Aqueles com a mão superior fazer a história se encaixar como eles querem, e dizer-lhe tão alto pessoas enganado para pensar que real, mas anotar não torná-lo assim. A criança de cor mais pequena em Colfax, Louisiana, sabe melhor do que falar a verdade desse tempo em voz alta, mas histórias reais de alguma forma levar adiante, geração a geração.” (Pálogo , Página 2) Polly encapsula o desafio da supressão ou alteração da história minoritária no Prólogo.
A história negra de Colfax foi reformulada para retratar homens negros como agressores e a máfia branca como salvadores. No entanto, a verdade perdura através da transmissão oral de pai para filho na comunidade negra. O próprio romance serve de esforço do autor para corrigir a narrativa e revelar a realidade do domingo de Páscoa de 1873 e anos subsequentes.
“Há uma maneira especial de ver vir com idade e distância, uma espécie de saber como as coisas acontecem mesmo sem saber por quê.

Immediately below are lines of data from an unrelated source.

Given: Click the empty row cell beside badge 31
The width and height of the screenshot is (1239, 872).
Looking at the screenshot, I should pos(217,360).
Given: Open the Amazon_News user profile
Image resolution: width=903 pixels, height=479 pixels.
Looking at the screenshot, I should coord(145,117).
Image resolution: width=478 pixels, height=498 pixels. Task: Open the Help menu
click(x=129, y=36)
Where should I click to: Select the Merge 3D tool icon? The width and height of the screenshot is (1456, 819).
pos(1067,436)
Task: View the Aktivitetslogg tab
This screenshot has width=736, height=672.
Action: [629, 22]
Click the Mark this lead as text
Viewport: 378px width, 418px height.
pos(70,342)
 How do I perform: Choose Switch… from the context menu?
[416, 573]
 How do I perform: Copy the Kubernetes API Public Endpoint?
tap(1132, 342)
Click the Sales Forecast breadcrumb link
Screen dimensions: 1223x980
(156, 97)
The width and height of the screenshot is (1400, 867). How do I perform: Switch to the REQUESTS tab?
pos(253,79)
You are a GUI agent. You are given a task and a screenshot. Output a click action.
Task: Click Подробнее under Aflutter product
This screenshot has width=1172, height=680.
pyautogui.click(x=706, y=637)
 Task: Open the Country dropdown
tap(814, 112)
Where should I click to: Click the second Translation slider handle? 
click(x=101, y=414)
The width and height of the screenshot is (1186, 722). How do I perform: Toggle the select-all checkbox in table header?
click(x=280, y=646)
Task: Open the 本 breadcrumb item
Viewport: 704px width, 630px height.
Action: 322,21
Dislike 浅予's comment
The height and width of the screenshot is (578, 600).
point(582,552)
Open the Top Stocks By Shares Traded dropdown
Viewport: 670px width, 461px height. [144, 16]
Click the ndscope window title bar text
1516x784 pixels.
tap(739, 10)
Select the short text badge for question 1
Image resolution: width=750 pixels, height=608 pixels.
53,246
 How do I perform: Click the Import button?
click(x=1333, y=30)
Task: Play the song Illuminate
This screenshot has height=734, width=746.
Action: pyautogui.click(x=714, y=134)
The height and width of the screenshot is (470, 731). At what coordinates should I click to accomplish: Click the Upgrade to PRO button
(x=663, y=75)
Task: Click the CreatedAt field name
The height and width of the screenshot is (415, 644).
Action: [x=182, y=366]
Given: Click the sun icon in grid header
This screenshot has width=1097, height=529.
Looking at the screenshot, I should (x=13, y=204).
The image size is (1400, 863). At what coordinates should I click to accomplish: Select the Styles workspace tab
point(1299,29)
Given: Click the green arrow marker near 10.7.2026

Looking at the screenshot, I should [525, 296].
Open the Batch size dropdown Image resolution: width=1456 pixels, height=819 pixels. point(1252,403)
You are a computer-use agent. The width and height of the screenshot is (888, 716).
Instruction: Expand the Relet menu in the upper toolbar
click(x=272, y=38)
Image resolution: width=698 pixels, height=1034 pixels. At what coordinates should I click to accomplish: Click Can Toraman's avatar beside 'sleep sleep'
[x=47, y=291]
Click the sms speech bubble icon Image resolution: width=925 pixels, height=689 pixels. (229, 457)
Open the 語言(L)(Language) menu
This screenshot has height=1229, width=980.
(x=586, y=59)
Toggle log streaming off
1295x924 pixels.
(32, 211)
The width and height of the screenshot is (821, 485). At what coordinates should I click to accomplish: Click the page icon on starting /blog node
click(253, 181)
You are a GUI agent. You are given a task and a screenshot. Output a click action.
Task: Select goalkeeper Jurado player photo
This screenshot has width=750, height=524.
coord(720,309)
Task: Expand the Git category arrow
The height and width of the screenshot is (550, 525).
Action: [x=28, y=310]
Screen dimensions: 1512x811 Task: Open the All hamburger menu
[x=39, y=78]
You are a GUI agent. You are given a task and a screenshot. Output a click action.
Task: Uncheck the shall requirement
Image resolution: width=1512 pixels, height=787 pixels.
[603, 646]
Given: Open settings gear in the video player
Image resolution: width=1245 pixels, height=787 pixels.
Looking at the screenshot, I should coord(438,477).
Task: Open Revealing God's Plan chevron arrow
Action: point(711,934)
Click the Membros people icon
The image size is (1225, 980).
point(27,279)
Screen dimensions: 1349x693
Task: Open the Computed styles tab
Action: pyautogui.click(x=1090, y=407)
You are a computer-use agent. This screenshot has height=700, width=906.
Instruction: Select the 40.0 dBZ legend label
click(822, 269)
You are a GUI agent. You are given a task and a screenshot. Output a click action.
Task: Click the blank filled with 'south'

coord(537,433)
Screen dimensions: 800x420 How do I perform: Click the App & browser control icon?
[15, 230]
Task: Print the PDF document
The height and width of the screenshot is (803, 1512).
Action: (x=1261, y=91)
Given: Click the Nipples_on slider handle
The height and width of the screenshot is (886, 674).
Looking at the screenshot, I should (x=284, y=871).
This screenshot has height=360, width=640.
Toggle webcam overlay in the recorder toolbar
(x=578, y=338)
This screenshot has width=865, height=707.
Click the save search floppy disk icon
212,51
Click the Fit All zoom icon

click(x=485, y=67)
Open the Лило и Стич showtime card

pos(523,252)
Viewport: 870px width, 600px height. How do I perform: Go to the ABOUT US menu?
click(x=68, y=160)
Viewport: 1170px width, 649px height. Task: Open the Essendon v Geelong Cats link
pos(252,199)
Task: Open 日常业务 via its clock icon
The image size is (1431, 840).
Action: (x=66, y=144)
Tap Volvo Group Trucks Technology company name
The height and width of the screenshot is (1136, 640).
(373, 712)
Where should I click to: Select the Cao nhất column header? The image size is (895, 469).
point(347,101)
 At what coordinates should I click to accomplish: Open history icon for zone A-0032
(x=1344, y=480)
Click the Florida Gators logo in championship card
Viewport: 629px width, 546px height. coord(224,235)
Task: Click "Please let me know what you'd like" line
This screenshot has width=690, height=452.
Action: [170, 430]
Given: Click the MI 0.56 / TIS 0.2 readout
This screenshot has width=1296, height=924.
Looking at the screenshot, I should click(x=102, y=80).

Vendo o que aparecem uma ou duas gerações removidas, de um pai para um filho ou neto, como repetir fios tecendo através do mesmo parafuso de pano. Repetindo restos no pé e na cabeça de uma colcha.” (Pálogo , Página 3) A idade avançada de Polly lhe concede uma vantagem para observar os eventos do livro e muito mais.
Este ponto de vista permite-lhe discernir padrões familiares recorrentes, evidentes nas linhas de fusão Smith e Tademy através de Ted. “Fazer um caminho melhor para as crianças. No final, fazer uma vida melhor para nossos filhos o que todos nós queremos.” (Pálogo , Página 3) Polly identifica um impulso primário para os personagens: alcançar avanços para as gerações futuras.
Este desejo fundamental transcende raça ou classe, mas prova repetidamente frustrada para a comunidade negra, assim como seus direitos iguais da era da reconstrução.